- Exercise instructions:
**a)** Using the post about Trump's coronavirus briefing, explain in one to three sentences why, according to the writer, Trump did not go to the cemetery in Paris to honor fallen American soldiers.
**b)** From the post about Trump's coronavirus briefing, reproduce the part that opens with the words containing "Americans are dying, but" and closes with "man has priorities.".

- Page text:
╭──
Americans are dying, but who cares about that? Trump is behind the podium for ratings and to look good. He was giving his daily coronavirus briefing Monday, when the wind began to gust and muss up his hair. Now, bear in mind, this is the man who wouldn’t go to a cemetery in Paris to honor fallen American soldiers, because it was raining and he didn’t want his hair to look bad on camera. Life and death matters never trump (you should pardon the expression) issues of personal appearance. The man has priorities.
"My hair is blowing around. And it is mine. The one thing you cannot get away with. It is a problem if you are president" — Trump pic.twitter.com/ZifUxnquYQ
— Aaron Rupar (@atrupar) March 30, 2020
You can tell how bored he is with all this. What does he care about beds at the Javitz Center, or anywhere else for that matter? He’s got real issues, like baldness, and the desperate need to conceal it.
Take another listen. He’s talking about beds, then he sees a box blowing — or something — then he plays with his hair and then forces himself back to reading stats, in a bored monotone. This is what’s leading us through our darkest hour in many a decade.
And while this was going on, Mike Lindell, the My Pillow guy, who is a Fox advertiser, and who, not surprisingly, has been sued for deceptive marketing and unsupported health claims was introduced as a key soldier on the battlefield of coronavirus. He’s allegedly going to manufacture face masks. Mask pillows? Who knows?
Trump has the MyPillow guy in a pandemic press conference and that is a sentence that proves we are in the most asinine assholes of fucking timelines. That or the simulation is glitching HARD. A clown car filled with Fredos on fire, off the cliff.
— Chuck Wendig (@ChuckWendig) March 30, 2020
I’ve often questioned if we aren’t in the Matrix and Morpheus can’t get us back online. Or maybe there was a third pill and we took that, and now we’re in this phuquing nightmare. And check this out from historian Kevin Kruse.
Two days ago, I tweeted this.
╰──
- Provided records:
╭──
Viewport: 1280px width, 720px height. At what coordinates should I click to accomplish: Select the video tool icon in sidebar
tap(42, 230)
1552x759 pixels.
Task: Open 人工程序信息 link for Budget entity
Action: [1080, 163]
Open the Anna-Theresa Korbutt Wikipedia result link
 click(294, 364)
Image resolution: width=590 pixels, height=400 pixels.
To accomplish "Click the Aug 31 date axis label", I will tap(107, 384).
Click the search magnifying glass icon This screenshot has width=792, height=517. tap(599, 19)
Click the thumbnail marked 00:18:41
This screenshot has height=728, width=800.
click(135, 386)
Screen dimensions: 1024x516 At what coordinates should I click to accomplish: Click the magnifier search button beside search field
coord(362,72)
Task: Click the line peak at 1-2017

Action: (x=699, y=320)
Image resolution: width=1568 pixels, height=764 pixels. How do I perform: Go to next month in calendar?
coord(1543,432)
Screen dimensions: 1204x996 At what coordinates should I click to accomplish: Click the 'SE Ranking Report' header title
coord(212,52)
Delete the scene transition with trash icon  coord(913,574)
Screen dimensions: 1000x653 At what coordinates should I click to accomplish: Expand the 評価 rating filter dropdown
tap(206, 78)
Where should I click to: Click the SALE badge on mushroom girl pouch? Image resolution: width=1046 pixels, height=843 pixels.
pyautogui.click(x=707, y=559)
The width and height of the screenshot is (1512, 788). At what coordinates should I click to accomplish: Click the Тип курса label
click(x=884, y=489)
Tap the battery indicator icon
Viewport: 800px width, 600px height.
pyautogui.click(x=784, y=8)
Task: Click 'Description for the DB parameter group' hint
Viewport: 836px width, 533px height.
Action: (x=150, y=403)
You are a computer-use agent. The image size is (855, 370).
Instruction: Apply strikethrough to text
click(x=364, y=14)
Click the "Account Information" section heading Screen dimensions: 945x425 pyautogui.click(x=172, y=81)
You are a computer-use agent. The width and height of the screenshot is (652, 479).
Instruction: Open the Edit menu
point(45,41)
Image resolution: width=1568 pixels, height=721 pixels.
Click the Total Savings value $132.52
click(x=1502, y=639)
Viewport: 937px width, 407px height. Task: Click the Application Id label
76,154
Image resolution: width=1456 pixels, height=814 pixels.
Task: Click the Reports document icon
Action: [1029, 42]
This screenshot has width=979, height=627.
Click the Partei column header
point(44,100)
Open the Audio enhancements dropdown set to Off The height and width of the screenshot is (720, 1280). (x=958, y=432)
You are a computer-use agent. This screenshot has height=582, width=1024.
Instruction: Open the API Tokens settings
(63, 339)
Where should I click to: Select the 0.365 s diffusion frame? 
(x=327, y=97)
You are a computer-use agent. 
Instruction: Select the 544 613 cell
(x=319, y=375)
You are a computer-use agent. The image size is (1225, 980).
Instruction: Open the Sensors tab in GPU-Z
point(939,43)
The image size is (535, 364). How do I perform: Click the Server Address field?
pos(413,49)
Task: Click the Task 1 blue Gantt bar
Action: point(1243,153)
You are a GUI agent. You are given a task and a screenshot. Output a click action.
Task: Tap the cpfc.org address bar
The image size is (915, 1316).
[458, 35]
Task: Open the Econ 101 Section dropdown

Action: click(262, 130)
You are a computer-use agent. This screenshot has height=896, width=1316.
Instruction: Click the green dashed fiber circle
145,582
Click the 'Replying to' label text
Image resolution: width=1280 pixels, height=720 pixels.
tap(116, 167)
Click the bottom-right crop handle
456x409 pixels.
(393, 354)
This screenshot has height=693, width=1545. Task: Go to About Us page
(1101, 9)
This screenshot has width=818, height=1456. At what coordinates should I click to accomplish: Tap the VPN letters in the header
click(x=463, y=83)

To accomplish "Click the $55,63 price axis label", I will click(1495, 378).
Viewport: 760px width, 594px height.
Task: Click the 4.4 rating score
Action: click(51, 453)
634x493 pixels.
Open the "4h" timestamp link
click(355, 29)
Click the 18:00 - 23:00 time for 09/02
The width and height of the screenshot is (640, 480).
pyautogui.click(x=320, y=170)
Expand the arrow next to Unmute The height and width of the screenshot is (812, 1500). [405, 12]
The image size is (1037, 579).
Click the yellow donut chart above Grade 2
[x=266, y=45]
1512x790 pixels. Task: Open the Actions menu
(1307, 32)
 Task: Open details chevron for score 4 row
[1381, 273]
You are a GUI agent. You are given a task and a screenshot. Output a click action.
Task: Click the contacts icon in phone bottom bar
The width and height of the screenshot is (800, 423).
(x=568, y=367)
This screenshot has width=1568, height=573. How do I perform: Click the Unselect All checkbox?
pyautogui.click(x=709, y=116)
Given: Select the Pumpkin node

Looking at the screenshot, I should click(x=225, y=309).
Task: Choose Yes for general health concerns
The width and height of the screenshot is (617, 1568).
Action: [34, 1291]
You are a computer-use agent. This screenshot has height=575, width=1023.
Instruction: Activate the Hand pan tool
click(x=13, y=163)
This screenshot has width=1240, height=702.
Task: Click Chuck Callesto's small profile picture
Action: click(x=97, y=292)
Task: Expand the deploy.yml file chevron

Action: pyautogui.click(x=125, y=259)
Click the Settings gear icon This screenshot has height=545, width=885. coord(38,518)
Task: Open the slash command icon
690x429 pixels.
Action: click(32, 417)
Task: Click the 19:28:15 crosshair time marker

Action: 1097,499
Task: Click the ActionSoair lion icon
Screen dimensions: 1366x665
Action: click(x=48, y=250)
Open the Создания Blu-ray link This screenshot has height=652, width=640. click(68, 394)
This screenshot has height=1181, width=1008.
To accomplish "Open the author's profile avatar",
╰──
- Task solutions:
**a)** According to the writer, it was raining and Trump didn't want his hair to look bad on camera. The writer cites this to show that, for Trump, matters of life and death never outweigh personal appearance.

**b)**
Americans are dying, but who cares about that? Trump is behind the podium for ratings and to look good. He was giving his daily coronavirus briefing Monday, when the wind began to gust and muss up his hair. Now, bear in mind, this is the man who wouldn’t go to a cemetery in Paris to honor fallen American soldiers, because it was raining and he didn’t want his hair to look bad on camera. Life and death matters never trump (you should pardon the expression) issues of personal appearance. The man has priorities.